Eleanor Edmondson, Digital Arts at Jupiter Artland
Rotten TV will showcase a diversity of languages of art and communication alongside 69 Performance Club, Adam Moore, Ama Josephine Budge, Brigitte Baptiste, Dini Adanurani, Dwi Oblo, Enka Komariah, Gelar Soemantri, Giuliana Furci, Jessica Ayudya Lesamana, Joned Suryatmoko, Nuraini Juliastuti, Otniel Tasman, Otty Widasari, Prashasti Wilujeng Putri, Takumã Kuikoro, and Tri Subagya – and more to be announced.
The official release took place on November 4, 2021, with Episode 1: DeComposure, by Ama Josephine Budge.
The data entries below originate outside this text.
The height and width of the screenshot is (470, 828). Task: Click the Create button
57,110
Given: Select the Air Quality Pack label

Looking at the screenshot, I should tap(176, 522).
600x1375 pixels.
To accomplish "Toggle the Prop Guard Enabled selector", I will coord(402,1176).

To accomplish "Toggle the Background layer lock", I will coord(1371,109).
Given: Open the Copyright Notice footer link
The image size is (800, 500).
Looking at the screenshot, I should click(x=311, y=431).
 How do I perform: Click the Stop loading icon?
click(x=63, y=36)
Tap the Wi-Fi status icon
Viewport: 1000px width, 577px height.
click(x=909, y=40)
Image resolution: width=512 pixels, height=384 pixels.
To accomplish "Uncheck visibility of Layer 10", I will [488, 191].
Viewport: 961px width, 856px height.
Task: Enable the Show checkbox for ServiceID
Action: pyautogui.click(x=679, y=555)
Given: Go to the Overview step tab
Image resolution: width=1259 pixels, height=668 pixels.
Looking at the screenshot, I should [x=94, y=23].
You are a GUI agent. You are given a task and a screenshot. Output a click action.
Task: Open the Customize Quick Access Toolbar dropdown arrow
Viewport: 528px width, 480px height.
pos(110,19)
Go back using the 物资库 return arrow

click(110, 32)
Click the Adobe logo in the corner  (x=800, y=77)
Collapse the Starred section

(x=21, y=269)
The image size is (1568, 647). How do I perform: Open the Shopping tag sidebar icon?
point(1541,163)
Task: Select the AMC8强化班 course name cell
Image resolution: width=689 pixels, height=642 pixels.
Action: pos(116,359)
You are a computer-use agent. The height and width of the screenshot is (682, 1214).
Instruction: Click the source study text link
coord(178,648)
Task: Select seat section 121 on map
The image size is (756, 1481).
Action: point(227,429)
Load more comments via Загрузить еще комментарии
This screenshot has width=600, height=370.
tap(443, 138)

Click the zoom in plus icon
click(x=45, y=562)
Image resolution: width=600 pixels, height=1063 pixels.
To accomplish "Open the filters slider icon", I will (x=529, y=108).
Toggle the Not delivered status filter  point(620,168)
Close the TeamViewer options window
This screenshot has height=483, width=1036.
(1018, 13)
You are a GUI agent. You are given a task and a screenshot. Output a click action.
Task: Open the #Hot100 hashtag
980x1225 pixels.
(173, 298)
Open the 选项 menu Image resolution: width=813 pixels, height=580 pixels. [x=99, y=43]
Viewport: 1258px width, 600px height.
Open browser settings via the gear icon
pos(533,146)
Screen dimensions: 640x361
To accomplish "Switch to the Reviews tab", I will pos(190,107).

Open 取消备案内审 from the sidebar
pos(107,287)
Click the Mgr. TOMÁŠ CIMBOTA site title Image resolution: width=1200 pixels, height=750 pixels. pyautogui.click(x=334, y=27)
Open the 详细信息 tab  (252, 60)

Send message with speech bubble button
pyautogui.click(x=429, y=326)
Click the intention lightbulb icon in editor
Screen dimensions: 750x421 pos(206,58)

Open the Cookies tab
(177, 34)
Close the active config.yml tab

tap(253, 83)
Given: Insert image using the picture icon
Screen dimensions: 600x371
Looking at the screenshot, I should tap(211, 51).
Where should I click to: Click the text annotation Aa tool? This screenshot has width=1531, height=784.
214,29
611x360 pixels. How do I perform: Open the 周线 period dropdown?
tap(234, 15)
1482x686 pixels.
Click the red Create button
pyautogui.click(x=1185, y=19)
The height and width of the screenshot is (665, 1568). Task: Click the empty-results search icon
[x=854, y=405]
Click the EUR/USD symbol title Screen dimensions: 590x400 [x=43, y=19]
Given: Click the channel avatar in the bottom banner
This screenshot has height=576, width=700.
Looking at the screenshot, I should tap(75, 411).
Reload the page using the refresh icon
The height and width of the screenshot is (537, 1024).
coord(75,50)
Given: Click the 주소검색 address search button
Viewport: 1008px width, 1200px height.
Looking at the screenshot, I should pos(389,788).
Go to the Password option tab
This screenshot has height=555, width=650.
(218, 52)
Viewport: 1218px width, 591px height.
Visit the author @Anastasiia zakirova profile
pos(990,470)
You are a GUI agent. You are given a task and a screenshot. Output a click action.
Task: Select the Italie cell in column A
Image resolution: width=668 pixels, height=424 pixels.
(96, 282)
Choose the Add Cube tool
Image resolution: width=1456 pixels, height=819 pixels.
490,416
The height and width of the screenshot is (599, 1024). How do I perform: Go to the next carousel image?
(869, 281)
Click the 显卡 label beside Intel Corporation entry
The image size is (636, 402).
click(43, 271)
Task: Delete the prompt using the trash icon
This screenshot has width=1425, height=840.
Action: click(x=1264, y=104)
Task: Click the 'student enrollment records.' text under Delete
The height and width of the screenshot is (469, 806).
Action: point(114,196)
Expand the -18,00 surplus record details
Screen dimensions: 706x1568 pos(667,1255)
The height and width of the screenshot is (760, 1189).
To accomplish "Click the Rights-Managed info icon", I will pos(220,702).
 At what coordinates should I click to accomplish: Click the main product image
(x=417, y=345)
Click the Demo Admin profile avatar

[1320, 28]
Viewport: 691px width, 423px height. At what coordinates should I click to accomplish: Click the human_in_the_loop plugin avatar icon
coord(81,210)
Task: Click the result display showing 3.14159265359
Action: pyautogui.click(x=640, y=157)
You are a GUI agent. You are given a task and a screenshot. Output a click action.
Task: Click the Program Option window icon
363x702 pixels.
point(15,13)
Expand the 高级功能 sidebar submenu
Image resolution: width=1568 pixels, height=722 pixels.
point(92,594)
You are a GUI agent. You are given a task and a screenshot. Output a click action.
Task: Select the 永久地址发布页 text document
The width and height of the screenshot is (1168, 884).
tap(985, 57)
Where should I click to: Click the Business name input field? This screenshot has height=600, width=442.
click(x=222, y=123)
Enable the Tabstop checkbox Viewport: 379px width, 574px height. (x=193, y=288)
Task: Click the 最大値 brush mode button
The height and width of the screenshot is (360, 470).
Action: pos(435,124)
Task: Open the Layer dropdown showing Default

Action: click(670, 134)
Each new episode will be released on a weekly basis starting July 19, 2022.
Be sure to follow along at www.rotten.tv.
Contributors

Daniel Lie
Daniel Lie, (they/them) is a Brazilian-Indonesian artist whose practice explores time, lifecycles, and decay. Through installations, objects, and the hybridization of languages of art, Lie’s work questions the relationship between science, religion, ancestry, present, life and death. Lie has exhibited at galleries across the world including in Brazil, Austria, Germany, China, and London.

Claire Feeley
Claire Feeley, (she/her). A curator, writer, and producer, Claire has devised exhibition projects, curatorial programmes and public artworks globally through her roles at British Council, the Barbican, Oslo Pilot, Folkestone Triennial, Situations and the Serpentine Gallery, as well as independently through self-initiated platforms. She is currently Head of Exhibitions and Learning Programmes at Jupiter Artland, where she works across a programme of permanent commissions, gallery exhibitions, special projects and festivals.

Eleanor Edmondson
Eleanor Edmondson, (she/her) is an artist, curator, and digital arts marketer based in Edinburgh. Alongside her own practice, and based on her research in social engagement, Eleanor has coordinated a number of residencies which all move to open up access and promotion within the art world. She is currently working as the Arts and Communications Manager at Jupiter Artland, where she has coordinated the project between Jupiter Artland, Casa Do Povo and Cemeti Institute for Art and Life to coincide with COP26 in Glasgow.

Ragil Huda
Ragil Huda (he/him) is a curator, cultural practitioner, and graduate student at the Asien-Afrika Institut, Universität Hamburg. He is also one of the committees organizing the international platform and network called ‘Queer’ Asia in Berlin. His community engagement and academic work specifically centre on queerness, community building, critical pedagogy, and the social-political realities of marginalized communities through various methodologies and collaborative curatorial practices.
Rush Johnstone
Rush Johnstone (they/them) is a designer/developer who specialises in creating experimental and creative interactive artefacts. They like to think and learn about technology discourse, politics, imagined futures, and how those intersect.

Ruli Moretti
Ruli Moretti (she/her) is an independent curator, cultural manager and editor. She lives and works in the north of Brazil since 2012, from where she has collaborated and organized independent and institutional projects that bet on the democratization of the access to arts as a means of promoting encounter and collective experience. Currently, she has investigated the role of written texts in contemporary art practices, and how it operates as a specific medium with discursive and fictional possibilities of its own. In parallel, Ruli has worked directly with artists in exploring, broadening and understanding their creative processes and writing practices.